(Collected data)
-------------------------

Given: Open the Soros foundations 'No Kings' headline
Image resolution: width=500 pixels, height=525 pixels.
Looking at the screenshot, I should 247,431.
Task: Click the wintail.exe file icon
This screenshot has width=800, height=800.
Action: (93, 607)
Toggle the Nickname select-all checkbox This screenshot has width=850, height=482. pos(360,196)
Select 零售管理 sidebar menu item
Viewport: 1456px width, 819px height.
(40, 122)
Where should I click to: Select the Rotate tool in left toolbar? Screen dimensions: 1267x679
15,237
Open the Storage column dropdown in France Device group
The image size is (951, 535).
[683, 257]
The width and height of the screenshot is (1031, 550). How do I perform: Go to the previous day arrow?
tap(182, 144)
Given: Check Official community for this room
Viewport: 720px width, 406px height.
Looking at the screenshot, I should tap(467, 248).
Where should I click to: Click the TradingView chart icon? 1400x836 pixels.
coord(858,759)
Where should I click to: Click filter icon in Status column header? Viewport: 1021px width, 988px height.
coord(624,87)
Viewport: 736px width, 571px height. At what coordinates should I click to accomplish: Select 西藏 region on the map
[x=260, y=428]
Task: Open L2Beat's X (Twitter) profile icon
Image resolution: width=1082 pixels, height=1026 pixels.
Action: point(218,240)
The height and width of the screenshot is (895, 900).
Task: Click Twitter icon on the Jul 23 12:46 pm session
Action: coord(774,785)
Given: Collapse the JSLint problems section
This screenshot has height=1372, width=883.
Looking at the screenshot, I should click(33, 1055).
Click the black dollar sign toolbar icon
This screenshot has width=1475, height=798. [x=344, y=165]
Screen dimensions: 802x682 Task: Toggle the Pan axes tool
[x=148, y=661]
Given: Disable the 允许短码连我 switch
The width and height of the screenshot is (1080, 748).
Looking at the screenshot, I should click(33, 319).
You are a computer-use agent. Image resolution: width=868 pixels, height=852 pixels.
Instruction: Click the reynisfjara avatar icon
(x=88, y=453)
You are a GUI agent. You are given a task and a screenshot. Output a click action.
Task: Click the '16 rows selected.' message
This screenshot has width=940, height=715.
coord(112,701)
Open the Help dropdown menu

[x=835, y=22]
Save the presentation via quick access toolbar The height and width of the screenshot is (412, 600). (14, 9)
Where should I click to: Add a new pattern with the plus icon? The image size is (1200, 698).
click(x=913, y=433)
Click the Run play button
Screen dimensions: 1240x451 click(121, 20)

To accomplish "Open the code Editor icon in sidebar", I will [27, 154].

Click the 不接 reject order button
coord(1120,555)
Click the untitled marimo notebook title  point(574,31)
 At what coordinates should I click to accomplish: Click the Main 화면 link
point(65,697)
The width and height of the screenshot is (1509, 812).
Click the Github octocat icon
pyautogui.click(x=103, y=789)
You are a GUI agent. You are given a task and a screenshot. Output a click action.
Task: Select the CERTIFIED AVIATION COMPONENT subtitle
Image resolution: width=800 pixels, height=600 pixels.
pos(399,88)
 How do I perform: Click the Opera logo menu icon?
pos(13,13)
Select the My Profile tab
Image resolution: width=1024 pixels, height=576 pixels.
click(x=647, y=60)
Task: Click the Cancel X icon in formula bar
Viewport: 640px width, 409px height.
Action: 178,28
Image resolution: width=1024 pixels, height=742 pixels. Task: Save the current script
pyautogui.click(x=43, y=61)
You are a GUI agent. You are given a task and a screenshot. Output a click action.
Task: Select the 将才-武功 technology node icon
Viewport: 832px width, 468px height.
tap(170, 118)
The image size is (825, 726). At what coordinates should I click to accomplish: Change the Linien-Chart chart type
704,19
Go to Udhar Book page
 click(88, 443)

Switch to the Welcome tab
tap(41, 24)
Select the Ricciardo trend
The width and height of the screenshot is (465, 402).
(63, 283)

-------------------------

▸ **TASK OBJECTIVE**: Every line of the data above should be copied exactly.

▸ **EXERCISE OUTPUT**:
Given: Open the Soros foundations 'No Kings' headline
Image resolution: width=500 pixels, height=525 pixels.
Looking at the screenshot, I should 247,431.
Task: Click the wintail.exe file icon
This screenshot has width=800, height=800.
Action: (93, 607)
Toggle the Nickname select-all checkbox This screenshot has width=850, height=482. pos(360,196)
Select 零售管理 sidebar menu item
Viewport: 1456px width, 819px height.
(40, 122)
Where should I click to: Select the Rotate tool in left toolbar? Screen dimensions: 1267x679
15,237
Open the Storage column dropdown in France Device group
The image size is (951, 535).
[683, 257]
The width and height of the screenshot is (1031, 550). How do I perform: Go to the previous day arrow?
tap(182, 144)
Given: Check Official community for this room
Viewport: 720px width, 406px height.
Looking at the screenshot, I should tap(467, 248).
Where should I click to: Click the TradingView chart icon? 1400x836 pixels.
coord(858,759)
Where should I click to: Click filter icon in Status column header? Viewport: 1021px width, 988px height.
coord(624,87)
Viewport: 736px width, 571px height. At what coordinates should I click to accomplish: Select 西藏 region on the map
[x=260, y=428]
Task: Open L2Beat's X (Twitter) profile icon
Image resolution: width=1082 pixels, height=1026 pixels.
Action: point(218,240)
The height and width of the screenshot is (895, 900).
Task: Click Twitter icon on the Jul 23 12:46 pm session
Action: coord(774,785)
Given: Collapse the JSLint problems section
This screenshot has height=1372, width=883.
Looking at the screenshot, I should click(33, 1055).
Click the black dollar sign toolbar icon
This screenshot has width=1475, height=798. [x=344, y=165]
Screen dimensions: 802x682 Task: Toggle the Pan axes tool
[x=148, y=661]
Given: Disable the 允许短码连我 switch
The width and height of the screenshot is (1080, 748).
Looking at the screenshot, I should click(33, 319).
You are a computer-use agent. Image resolution: width=868 pixels, height=852 pixels.
Instruction: Click the reynisfjara avatar icon
(x=88, y=453)
You are a GUI agent. You are given a task and a screenshot. Output a click action.
Task: Click the '16 rows selected.' message
This screenshot has width=940, height=715.
coord(112,701)
Open the Help dropdown menu

[x=835, y=22]
Save the presentation via quick access toolbar The height and width of the screenshot is (412, 600). (14, 9)
Where should I click to: Add a new pattern with the plus icon? The image size is (1200, 698).
click(x=913, y=433)
Click the Run play button
Screen dimensions: 1240x451 click(121, 20)

To accomplish "Open the code Editor icon in sidebar", I will [27, 154].

Click the 不接 reject order button
coord(1120,555)
Click the untitled marimo notebook title  point(574,31)
 At what coordinates should I click to accomplish: Click the Main 화면 link
point(65,697)
The width and height of the screenshot is (1509, 812).
Click the Github octocat icon
pyautogui.click(x=103, y=789)
You are a GUI agent. You are given a task and a screenshot. Output a click action.
Task: Select the CERTIFIED AVIATION COMPONENT subtitle
Image resolution: width=800 pixels, height=600 pixels.
pos(399,88)
 How do I perform: Click the Opera logo menu icon?
pos(13,13)
Select the My Profile tab
Image resolution: width=1024 pixels, height=576 pixels.
click(x=647, y=60)
Task: Click the Cancel X icon in formula bar
Viewport: 640px width, 409px height.
Action: 178,28
Image resolution: width=1024 pixels, height=742 pixels. Task: Save the current script
pyautogui.click(x=43, y=61)
You are a GUI agent. You are given a task and a screenshot. Output a click action.
Task: Select the 将才-武功 technology node icon
Viewport: 832px width, 468px height.
tap(170, 118)
The image size is (825, 726). At what coordinates should I click to accomplish: Change the Linien-Chart chart type
704,19
Go to Udhar Book page
 click(88, 443)

Switch to the Welcome tab
tap(41, 24)
Select the Ricciardo trend
The width and height of the screenshot is (465, 402).
(63, 283)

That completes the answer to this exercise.